HOW TO COMPLETE THIS TASK -> Only the number is wanted: how many lines of the listing below contain "chevron"?

EXTRACTED MATERIAL ->
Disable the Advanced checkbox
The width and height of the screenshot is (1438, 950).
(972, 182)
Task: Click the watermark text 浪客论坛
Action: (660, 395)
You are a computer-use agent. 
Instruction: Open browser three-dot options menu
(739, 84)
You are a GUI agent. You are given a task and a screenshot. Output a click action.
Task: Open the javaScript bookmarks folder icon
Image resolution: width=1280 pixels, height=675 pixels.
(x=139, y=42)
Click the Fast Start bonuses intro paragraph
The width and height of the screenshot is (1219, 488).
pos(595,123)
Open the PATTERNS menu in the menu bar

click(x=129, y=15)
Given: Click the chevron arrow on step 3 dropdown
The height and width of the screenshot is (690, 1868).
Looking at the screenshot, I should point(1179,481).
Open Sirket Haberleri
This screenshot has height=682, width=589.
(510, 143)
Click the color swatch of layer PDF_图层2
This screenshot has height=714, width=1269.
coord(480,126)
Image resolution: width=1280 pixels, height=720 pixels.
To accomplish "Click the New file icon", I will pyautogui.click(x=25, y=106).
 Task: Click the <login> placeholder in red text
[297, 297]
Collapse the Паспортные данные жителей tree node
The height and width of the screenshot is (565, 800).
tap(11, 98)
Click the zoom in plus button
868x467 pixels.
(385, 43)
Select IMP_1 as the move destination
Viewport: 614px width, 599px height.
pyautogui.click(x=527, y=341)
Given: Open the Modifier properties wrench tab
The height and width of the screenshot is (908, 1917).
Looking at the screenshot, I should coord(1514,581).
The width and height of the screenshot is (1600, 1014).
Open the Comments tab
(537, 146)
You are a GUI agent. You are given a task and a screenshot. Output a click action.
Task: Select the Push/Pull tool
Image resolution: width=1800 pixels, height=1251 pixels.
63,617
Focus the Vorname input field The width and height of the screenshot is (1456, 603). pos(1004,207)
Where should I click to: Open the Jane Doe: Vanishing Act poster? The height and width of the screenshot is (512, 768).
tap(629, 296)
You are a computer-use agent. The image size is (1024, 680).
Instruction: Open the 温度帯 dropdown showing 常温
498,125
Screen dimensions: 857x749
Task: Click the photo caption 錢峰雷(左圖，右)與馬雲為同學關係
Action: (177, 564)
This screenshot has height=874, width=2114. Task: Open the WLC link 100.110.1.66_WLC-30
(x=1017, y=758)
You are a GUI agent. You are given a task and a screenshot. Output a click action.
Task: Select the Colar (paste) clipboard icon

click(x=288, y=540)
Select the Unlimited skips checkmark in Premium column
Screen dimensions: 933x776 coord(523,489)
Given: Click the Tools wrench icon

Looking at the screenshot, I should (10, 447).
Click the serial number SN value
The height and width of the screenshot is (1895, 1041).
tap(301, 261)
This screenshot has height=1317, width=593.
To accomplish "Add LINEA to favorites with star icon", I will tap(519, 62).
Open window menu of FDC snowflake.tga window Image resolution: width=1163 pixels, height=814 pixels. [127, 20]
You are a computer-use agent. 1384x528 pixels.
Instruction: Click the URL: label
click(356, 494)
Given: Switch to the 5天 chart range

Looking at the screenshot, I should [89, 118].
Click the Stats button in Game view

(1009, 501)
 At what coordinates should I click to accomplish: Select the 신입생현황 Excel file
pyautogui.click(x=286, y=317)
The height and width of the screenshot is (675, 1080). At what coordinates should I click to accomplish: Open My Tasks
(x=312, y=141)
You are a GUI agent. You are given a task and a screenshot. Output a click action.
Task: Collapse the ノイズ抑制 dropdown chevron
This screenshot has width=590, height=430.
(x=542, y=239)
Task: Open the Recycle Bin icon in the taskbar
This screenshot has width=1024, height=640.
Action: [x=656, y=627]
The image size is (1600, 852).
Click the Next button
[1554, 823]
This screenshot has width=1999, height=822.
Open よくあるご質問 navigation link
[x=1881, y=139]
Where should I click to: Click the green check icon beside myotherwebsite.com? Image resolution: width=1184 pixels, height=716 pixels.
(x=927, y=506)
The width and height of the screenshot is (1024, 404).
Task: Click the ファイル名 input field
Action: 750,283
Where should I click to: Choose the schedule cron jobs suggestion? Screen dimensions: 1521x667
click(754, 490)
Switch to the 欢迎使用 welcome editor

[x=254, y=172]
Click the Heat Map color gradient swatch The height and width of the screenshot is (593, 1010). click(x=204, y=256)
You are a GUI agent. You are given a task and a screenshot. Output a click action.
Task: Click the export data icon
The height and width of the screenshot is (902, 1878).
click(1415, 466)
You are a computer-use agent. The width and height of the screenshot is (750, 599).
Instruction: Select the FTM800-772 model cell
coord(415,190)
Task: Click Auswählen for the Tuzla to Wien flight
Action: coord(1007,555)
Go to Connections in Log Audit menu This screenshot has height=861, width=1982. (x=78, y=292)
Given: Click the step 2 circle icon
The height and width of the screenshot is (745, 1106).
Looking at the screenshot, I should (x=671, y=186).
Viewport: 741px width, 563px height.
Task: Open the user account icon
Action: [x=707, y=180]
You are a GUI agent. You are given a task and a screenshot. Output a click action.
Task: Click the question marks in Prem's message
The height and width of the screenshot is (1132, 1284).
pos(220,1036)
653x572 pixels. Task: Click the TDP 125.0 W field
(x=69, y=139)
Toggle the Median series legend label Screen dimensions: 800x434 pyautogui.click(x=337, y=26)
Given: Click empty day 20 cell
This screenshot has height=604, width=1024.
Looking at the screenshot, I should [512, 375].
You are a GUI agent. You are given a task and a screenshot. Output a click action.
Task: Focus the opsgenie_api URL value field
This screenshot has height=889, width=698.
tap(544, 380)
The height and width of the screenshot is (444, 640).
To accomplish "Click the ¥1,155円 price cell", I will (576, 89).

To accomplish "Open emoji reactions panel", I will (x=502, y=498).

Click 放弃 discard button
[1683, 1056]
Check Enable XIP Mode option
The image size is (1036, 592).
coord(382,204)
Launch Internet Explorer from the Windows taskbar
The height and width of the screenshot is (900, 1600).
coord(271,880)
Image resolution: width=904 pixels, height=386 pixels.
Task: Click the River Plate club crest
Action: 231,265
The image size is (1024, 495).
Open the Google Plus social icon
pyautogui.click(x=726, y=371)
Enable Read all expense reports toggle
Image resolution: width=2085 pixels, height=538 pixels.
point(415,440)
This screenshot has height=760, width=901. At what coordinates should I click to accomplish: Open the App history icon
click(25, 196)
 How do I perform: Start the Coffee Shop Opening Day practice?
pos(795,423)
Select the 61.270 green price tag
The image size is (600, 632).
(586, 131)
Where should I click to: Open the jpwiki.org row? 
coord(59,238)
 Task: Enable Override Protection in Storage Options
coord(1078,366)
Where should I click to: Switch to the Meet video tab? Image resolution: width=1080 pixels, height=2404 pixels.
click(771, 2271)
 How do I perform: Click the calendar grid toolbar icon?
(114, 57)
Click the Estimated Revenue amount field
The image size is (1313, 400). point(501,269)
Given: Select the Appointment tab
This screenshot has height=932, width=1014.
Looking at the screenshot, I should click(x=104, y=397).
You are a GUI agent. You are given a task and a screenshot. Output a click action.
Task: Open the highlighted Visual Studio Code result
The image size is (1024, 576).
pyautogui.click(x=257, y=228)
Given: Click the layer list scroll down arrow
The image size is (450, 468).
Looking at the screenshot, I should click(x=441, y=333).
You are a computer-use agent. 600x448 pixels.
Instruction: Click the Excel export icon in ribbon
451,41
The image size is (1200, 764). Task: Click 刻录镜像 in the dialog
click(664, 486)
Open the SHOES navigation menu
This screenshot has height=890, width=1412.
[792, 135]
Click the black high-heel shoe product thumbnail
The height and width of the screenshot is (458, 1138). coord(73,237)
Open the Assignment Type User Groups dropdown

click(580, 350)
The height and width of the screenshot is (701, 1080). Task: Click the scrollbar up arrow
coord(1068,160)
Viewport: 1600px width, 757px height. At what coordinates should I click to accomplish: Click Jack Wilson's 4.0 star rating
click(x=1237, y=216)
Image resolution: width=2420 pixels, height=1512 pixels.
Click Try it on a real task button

RESULT FOR THIS EXERCISE -> 2